The popularity of a compressed workweek has skyrocketed. Workplace flexibility has long been heralded as a way to bolster employee retention. Alternative work schedules have even been lauded as a key to keeping women in the workplace and off the off-ramp.
And now, with towns and cities across the country adopting a four-day work week, the trend towards workplace flexibility isn’t going anywhere anytime soon. But the four-day work week isn’t the only option. Here are some other options provided by When Work Works, a project of the Families & Work Institute:
Traditional flextime allows employees to chose their starting and quitting times within a range of hours surrounding core-operating hours. Daily flextime involves the same concept but allows employees to select their start and end times on a daily basis.

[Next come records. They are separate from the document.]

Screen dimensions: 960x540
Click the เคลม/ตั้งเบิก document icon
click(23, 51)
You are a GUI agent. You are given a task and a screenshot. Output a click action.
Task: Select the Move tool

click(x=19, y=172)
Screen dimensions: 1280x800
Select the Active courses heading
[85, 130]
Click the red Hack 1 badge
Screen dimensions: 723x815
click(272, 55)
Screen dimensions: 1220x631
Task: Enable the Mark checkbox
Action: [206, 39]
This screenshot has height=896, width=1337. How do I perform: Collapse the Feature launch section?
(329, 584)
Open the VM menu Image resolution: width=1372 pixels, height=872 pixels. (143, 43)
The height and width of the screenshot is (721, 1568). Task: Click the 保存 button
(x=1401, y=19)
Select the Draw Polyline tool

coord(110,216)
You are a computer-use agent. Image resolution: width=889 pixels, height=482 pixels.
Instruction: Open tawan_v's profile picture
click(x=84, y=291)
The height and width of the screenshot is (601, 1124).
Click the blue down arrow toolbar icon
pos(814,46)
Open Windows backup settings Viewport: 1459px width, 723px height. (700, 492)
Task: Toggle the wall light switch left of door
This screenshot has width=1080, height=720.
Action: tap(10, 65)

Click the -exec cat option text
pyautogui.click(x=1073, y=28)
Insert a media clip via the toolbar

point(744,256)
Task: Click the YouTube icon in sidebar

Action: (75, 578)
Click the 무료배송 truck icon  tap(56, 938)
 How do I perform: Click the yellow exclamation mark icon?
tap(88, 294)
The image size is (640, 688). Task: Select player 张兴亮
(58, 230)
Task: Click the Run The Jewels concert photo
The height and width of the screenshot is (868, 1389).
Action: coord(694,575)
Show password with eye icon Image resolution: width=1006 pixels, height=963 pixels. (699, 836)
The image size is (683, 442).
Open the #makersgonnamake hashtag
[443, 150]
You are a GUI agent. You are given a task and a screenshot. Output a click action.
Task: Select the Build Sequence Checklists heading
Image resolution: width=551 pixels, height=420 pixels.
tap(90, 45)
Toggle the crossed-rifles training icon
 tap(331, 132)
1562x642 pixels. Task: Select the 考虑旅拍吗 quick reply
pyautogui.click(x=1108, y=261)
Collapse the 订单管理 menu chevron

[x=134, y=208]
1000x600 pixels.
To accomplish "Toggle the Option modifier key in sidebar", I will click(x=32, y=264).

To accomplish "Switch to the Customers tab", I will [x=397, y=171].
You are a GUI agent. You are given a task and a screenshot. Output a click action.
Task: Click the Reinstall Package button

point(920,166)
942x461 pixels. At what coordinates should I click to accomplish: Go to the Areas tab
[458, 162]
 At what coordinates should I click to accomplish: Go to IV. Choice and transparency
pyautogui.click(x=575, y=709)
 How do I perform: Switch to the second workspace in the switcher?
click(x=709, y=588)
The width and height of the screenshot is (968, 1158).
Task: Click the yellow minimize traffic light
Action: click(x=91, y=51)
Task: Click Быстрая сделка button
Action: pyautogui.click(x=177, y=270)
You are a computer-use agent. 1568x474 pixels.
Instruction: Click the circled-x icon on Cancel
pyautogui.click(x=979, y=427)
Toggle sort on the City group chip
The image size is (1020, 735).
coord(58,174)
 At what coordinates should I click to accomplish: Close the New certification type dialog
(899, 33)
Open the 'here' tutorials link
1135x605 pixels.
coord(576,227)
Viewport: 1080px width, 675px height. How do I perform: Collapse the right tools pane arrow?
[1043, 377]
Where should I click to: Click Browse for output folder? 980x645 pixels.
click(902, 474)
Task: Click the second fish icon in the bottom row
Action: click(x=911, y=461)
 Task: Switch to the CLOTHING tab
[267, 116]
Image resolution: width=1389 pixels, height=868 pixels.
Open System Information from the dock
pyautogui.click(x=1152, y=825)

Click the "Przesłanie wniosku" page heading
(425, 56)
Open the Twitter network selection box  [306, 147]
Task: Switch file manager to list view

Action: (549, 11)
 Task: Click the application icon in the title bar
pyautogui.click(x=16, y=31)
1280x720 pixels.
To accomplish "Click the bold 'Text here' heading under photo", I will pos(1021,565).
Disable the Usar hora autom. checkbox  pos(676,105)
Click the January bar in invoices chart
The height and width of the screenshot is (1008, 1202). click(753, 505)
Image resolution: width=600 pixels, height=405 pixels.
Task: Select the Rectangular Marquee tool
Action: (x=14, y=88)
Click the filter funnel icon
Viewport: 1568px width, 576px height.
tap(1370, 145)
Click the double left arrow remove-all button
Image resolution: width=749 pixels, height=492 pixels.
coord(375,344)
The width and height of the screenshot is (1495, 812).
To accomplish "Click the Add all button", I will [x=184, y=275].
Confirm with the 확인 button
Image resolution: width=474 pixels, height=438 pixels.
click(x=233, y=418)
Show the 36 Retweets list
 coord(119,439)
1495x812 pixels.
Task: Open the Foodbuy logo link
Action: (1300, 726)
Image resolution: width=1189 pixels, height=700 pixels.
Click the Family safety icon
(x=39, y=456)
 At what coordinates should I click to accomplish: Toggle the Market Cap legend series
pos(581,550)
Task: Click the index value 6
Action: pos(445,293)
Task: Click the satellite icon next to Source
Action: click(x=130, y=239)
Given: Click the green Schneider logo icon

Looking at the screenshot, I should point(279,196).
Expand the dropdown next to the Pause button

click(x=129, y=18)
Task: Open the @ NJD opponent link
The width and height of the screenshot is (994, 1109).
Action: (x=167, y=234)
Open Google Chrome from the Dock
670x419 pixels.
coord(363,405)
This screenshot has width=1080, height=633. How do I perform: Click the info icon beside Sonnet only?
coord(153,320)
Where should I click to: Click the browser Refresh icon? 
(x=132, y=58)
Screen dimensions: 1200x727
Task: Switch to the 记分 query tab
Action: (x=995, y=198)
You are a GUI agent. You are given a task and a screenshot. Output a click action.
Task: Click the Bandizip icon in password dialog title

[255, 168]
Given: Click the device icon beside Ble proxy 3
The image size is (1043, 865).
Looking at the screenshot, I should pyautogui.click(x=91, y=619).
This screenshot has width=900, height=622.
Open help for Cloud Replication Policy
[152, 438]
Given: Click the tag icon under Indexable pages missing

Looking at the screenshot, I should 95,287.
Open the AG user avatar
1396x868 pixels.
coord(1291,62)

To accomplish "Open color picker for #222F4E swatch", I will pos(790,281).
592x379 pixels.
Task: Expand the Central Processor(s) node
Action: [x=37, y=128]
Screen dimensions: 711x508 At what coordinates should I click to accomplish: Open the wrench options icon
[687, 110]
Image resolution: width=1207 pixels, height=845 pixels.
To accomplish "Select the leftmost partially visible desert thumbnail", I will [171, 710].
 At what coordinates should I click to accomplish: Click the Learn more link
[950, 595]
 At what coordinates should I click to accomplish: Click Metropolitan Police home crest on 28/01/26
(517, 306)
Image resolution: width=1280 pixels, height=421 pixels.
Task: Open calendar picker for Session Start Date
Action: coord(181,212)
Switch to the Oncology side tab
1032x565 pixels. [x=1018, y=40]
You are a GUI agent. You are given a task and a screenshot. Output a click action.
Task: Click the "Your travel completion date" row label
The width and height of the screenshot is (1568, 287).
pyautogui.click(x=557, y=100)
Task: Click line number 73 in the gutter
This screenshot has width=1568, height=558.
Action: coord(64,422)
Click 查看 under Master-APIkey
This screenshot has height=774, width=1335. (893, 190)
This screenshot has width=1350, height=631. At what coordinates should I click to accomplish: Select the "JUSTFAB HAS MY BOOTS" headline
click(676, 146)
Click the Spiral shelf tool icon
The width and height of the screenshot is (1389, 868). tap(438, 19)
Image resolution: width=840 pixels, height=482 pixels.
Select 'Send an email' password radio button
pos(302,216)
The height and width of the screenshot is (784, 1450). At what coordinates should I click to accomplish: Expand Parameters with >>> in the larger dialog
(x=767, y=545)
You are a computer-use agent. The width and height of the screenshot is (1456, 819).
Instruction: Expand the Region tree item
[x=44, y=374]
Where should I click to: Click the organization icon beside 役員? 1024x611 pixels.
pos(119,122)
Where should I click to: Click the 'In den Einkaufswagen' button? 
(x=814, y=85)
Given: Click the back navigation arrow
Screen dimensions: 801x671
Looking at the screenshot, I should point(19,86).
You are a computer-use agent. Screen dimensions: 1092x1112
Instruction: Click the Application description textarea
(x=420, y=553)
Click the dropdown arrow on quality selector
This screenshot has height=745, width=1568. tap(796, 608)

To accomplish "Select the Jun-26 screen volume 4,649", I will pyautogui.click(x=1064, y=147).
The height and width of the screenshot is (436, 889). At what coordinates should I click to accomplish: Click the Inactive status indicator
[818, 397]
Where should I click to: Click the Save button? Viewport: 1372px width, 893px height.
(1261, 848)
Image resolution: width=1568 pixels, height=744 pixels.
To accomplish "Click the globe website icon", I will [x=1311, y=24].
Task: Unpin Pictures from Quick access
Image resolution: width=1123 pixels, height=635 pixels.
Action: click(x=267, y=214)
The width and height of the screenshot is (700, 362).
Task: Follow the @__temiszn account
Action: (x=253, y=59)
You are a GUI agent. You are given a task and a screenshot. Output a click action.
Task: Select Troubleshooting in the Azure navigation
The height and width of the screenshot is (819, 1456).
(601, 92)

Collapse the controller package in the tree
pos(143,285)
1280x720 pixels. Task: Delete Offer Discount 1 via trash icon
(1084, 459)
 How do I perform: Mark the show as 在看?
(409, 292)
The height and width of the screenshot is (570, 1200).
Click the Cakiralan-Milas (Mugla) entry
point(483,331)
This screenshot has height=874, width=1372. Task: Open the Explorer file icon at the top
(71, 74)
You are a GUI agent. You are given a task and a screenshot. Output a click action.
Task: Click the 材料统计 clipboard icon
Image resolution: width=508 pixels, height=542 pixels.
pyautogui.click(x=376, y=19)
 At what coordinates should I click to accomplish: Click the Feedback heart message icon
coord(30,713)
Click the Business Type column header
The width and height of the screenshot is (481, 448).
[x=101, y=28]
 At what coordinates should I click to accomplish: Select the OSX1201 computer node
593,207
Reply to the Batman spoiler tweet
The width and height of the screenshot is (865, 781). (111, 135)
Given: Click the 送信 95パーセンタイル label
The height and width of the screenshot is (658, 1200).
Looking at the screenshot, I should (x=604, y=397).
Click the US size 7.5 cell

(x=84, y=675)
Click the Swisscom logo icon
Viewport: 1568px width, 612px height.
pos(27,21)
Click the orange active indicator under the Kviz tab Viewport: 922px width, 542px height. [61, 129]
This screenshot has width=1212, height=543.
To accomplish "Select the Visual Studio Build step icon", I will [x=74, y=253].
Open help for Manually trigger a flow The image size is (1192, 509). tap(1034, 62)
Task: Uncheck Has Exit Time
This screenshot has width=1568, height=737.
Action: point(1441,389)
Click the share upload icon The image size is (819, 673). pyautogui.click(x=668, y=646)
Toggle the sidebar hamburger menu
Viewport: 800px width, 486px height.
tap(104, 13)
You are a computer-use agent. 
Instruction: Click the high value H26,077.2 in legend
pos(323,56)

A compressed work week enables employees to work their full schedules over fewer number of working days. Usually this means 10 hours per day for 4 days, or 80 hours over 9 days. “Summer-hour” schedules add an hour to workdays Monday through Thursday, and end work at 1 pm on Fridays.
Time off during the workday to address personal and family issues includes time off for anticipated issues, such as parent-teacher conferences, or unanticipated issues, such as waiting at home for a repairman or delivery.
Paid time off to care for children permits employees to take off for a few days to care for a sick child without losing paid time.
Flex-Careers include multiple points for on- and off-ramping over the course of one career or working life. This can include formal leaves of absences and sabbaticals, as well as taking time out of the workforce.
Flex-Place is defined as working some or most of the employee’s working time at a location other than the employer’s main place of business. Telecommuting is included in this category.